Rosa Grieco nos enviou uma carta, que segue abaixo, em que comenta os biscoitos que lhe enviamos logo que saíram do forno e foram devidamente molhados, apesar da crise hídrica, acompanhados de uma carta manuscrita.

Não vamos colocar asteriscos no seu texto para, em seguida, tecermos comentários no rodapé, porque o Dieckmann patenteou esse método e não queremos correr o risco de uma acusação de plagiário.

Isso posto, interromperemos alguns parágrafos para enxertamos nossas observações para, depois,  seguir com as palavras da nossa remetente. Vamos a ela ou a elas.

“Galhardo missivista:

Dedicando um primeiro olhar à sua epístola, só traduzi “Cara Rosa” e Beijos, Carlos”. De permeio, nada captei até que convoquei Champollion e recorri às minhas apostilas de Paleografia, curso realizado em 1951 (Vossência era miúdo) e, auxiliada por escritas  lombardas e merovíngias, consegui traduzir seus hieróglifos.”

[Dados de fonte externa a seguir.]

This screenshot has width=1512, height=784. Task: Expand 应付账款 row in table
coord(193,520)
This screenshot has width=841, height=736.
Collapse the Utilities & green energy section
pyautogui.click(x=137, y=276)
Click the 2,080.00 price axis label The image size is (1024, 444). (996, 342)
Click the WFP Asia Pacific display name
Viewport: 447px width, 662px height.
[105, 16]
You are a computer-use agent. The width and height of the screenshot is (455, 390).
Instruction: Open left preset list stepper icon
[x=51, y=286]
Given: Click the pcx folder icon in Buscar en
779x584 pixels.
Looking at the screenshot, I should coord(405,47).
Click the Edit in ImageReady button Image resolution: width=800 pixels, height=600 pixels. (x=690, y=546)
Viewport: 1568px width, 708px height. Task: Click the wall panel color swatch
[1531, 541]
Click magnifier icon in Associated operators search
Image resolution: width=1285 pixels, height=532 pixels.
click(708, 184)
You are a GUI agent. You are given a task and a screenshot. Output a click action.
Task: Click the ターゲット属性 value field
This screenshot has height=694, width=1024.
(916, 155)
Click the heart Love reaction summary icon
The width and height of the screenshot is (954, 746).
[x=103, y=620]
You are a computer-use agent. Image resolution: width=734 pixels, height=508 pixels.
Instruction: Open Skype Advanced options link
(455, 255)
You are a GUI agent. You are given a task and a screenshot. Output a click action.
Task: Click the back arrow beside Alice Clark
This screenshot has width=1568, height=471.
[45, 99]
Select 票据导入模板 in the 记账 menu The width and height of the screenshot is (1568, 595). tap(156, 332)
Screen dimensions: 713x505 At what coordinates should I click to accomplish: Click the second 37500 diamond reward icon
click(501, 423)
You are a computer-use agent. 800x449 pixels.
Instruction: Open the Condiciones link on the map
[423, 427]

Nossa irônica Rosa compara a nossa missiva à Pedra de Roseta, que foi descoberta a 30 quilômetros de Alexandria, em 1799, por um dos sábios franceses que acompanhavam o exército de Napoleão Bonaparte na sua campanha no Egito.

Em 1822, Jean-François Champollion, que conhecia 12 idiomas, mais a língua coopta do Egito antigo, buscava o sentido oculto em tudo que parecia, para os comuns mortais, meros rabiscos. Ele, com todo o seu cabedal, comparou as escritas demótica e hieroglífica com o grego e decifrou os escritos da Pedra de Roseta.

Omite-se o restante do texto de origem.